Reading passage:

[Start of section]

Nine justices sit on the Supreme Court — one Chief Justice and eight Associate Justices.17Supreme Court of the United States. Justices The Court is the final stop for legal disputes in the federal system, and its rulings on constitutional questions bind every other court in the country. The number of justices isn’t set by the Constitution — Congress fixed it at nine shortly after the Civil War, and it has stayed there since.18United States Courts. About the Supreme Court

Courts of Appeals and District Courts

Below the Supreme Court sit thirteen U.S. Courts of Appeals. Twelve are organized by geographic region (called “circuits”), and a thirteenth — the Court of Appeals for the Federal Circuit — handles specialized cases like patent disputes nationwide.19United States Courts. About the U.S. Courts of Appeals These courts don’t hold new trials. They review whether the lower court applied the law correctly.

The 94 U.S. District Courts are the trial-level workhorses of the federal system — the place where most federal cases begin, whether civil lawsuits or criminal prosecutions.20United States Courts. About U.S. District Courts Every state has at least one district court, and larger states have as many as four.

Specialized Federal Courts

A handful of specialized courts handle narrow categories of disputes. The U.S. Court of International Trade has exclusive jurisdiction over civil cases involving customs duties, tariffs, and international trade laws.21United States Court of International Trade. About the Court The U.S. Tax Court, an Article I court independent of the executive branch, lets taxpayers challenge IRS determinations without having to pay the disputed amount first — a distinction that matters a great deal when the bill is large.22United States Tax Court. History The U.S. Court of Federal Claims, the U.S. Bankruptcy Courts, and military courts round out the specialized tier.

Administrative Support

The Administrative Office of the U.S. Courts handles the logistics that keep the judiciary running: technology, facilities, staffing, and budget management. The entire federal judiciary requested $9.4 billion in discretionary funding for fiscal year 2026, plus an additional $872 million in mandatory funding for judicial salaries and retirement.23United States Courts. Judicial Branch Seeks $9.4 Billion in FY 2026 Budget Request

Checks and Balances

The three branches don’t operate in isolation — each one holds specific powers designed to prevent the others from overreaching. This system is probably the single most important thing to understand about the organizational chart, because it explains why certain powers are placed where they are.

[End of section]

[Stored data]

[Start of section]

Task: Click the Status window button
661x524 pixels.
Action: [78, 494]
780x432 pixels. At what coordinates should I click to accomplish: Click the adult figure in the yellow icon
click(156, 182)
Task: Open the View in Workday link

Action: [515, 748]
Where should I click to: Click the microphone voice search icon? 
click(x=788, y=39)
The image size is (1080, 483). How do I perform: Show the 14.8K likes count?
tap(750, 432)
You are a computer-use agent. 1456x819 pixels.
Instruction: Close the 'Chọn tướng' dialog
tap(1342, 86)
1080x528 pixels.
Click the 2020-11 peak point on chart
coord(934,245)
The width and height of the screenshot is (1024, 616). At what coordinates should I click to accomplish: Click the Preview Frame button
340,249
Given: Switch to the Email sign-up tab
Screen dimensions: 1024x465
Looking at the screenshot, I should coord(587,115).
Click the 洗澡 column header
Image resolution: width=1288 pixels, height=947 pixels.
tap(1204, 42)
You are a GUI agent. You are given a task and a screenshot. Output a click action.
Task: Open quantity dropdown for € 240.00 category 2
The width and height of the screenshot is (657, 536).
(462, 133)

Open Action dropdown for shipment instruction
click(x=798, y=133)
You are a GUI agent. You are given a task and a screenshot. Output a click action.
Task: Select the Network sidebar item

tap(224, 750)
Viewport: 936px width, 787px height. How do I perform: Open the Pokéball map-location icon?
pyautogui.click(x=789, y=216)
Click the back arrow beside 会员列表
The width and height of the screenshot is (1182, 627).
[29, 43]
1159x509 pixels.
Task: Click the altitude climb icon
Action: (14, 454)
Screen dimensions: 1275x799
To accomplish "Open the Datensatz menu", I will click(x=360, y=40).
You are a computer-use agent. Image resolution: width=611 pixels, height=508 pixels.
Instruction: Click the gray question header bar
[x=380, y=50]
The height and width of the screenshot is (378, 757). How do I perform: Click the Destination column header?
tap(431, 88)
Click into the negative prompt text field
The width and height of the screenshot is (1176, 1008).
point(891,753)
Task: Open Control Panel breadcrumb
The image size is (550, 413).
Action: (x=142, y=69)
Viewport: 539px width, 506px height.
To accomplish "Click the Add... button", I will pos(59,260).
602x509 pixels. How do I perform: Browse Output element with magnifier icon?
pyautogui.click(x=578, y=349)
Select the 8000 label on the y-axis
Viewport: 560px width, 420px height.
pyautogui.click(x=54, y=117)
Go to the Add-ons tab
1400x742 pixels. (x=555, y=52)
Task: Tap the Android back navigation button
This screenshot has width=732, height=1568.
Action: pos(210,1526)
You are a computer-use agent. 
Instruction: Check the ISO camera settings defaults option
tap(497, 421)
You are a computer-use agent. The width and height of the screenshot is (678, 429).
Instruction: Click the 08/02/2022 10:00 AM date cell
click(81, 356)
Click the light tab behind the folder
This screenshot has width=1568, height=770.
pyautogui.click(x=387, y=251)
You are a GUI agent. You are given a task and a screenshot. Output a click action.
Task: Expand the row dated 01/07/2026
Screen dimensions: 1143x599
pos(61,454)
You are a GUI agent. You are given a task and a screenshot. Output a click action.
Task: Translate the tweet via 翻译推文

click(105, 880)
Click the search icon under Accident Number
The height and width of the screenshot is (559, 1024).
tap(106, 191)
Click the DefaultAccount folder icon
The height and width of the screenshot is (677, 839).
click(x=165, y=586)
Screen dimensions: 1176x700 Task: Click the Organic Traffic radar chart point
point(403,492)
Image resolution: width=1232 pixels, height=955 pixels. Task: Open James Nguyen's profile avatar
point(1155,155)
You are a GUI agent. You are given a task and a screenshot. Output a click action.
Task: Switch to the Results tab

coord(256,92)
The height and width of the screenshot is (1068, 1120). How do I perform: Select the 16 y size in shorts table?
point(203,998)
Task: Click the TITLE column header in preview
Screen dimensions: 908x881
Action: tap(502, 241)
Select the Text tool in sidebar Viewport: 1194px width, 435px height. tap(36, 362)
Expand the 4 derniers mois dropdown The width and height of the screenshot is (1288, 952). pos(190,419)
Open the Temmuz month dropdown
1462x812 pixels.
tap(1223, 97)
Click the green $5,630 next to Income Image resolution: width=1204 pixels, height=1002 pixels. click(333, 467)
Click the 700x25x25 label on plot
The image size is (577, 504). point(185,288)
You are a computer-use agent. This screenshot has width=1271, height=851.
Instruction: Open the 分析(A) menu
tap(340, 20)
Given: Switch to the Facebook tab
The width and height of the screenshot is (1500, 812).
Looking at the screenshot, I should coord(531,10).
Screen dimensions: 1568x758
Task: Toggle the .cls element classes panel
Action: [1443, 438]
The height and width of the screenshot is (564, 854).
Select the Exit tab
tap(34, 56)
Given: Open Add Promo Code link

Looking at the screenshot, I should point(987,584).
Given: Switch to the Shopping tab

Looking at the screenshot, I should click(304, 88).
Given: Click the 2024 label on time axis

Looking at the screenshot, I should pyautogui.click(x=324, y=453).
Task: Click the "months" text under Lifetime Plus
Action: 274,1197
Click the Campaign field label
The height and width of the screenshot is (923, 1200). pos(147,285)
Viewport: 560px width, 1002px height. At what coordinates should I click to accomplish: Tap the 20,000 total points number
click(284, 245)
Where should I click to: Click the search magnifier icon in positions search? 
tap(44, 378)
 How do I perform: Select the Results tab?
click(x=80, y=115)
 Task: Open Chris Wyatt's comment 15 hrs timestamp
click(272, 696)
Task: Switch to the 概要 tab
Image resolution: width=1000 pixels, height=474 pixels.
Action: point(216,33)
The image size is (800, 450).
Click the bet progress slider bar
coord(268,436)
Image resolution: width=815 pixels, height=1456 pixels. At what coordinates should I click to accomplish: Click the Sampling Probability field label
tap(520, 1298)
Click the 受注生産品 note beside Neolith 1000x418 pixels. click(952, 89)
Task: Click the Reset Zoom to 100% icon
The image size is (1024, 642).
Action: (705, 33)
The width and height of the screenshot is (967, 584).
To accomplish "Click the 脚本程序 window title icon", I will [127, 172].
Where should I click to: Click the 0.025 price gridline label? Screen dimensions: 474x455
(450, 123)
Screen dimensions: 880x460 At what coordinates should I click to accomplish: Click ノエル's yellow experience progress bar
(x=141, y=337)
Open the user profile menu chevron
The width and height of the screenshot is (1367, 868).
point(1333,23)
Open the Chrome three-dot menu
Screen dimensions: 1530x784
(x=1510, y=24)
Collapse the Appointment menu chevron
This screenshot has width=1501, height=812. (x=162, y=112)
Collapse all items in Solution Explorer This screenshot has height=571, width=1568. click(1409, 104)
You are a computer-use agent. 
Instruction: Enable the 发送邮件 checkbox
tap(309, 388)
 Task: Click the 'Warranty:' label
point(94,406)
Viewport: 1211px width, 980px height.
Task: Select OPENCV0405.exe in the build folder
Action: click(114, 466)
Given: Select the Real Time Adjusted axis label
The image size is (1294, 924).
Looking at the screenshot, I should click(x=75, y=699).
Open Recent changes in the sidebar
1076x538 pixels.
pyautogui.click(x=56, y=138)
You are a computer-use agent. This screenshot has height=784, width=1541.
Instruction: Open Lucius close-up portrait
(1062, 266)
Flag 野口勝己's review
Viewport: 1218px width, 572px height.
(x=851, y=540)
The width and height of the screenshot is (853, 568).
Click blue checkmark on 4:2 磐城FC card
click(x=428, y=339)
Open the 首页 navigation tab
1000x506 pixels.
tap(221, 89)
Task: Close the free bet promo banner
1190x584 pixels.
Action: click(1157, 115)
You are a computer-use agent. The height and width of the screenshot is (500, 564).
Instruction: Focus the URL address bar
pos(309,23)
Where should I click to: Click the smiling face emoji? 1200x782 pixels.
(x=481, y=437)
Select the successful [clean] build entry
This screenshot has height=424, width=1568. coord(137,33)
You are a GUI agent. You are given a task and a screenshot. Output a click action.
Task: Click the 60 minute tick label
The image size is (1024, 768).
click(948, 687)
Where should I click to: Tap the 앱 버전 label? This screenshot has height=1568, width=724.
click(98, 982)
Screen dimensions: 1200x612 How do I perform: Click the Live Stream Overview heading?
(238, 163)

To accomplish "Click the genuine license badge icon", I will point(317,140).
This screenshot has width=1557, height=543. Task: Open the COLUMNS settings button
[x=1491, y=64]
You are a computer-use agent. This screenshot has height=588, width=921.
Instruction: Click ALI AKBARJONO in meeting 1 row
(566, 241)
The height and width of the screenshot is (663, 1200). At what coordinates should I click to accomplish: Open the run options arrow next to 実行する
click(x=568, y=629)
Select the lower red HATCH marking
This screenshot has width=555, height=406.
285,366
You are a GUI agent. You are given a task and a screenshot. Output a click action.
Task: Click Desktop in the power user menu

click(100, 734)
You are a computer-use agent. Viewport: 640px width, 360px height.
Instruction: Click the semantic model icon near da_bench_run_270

[End of section]

Required work:
1) Reproduce the passage on the federal courts word for word, starting at "Below the Supreme" and ending at "the law correctly.".
2) Take the passage on the federal courts further, picking up right after its last sentence.

Numbered answers:
1)
Below the Supreme Court sit thirteen U.S. Courts of Appeals. Twelve are organized by geographic region (called “circuits”), and a thirteenth — the Court of Appeals for the Federal Circuit — handles specialized cases like patent disputes nationwide.19United States Courts. About the U.S. Courts of Appeals These courts don’t hold new trials. They review whether the lower court applied the law correctly.

2)
The President can veto legislation passed by Congress, but Congress can override that veto with a two-thirds vote in both chambers. The Senate must confirm the President’s nominees for Cabinet positions, federal judgeships, and ambassadorships, giving Congress a direct check on who runs the executive and judicial branches.13United States Senate. About Executive Nominations Congress also holds the power of impeachment: the House votes to impeach and the Senate conducts the trial, a mechanism that applies to the President, federal judges, and other civil officers.

The judiciary’s most powerful check is judicial review — the authority to strike down laws or executive actions that violate the Constitution. The Constitution doesn’t spell out this power explicitly, but the Supreme Court established it in Marbury v. Madison in 1803, and it has been the foundation of constitutional law ever since. When the Supreme Court declares a federal law unconstitutional, that law is unenforceable, period. This is why lifetime appointments for judges matter: a justice who never faces an election can rule against the government that appointed them without career consequences.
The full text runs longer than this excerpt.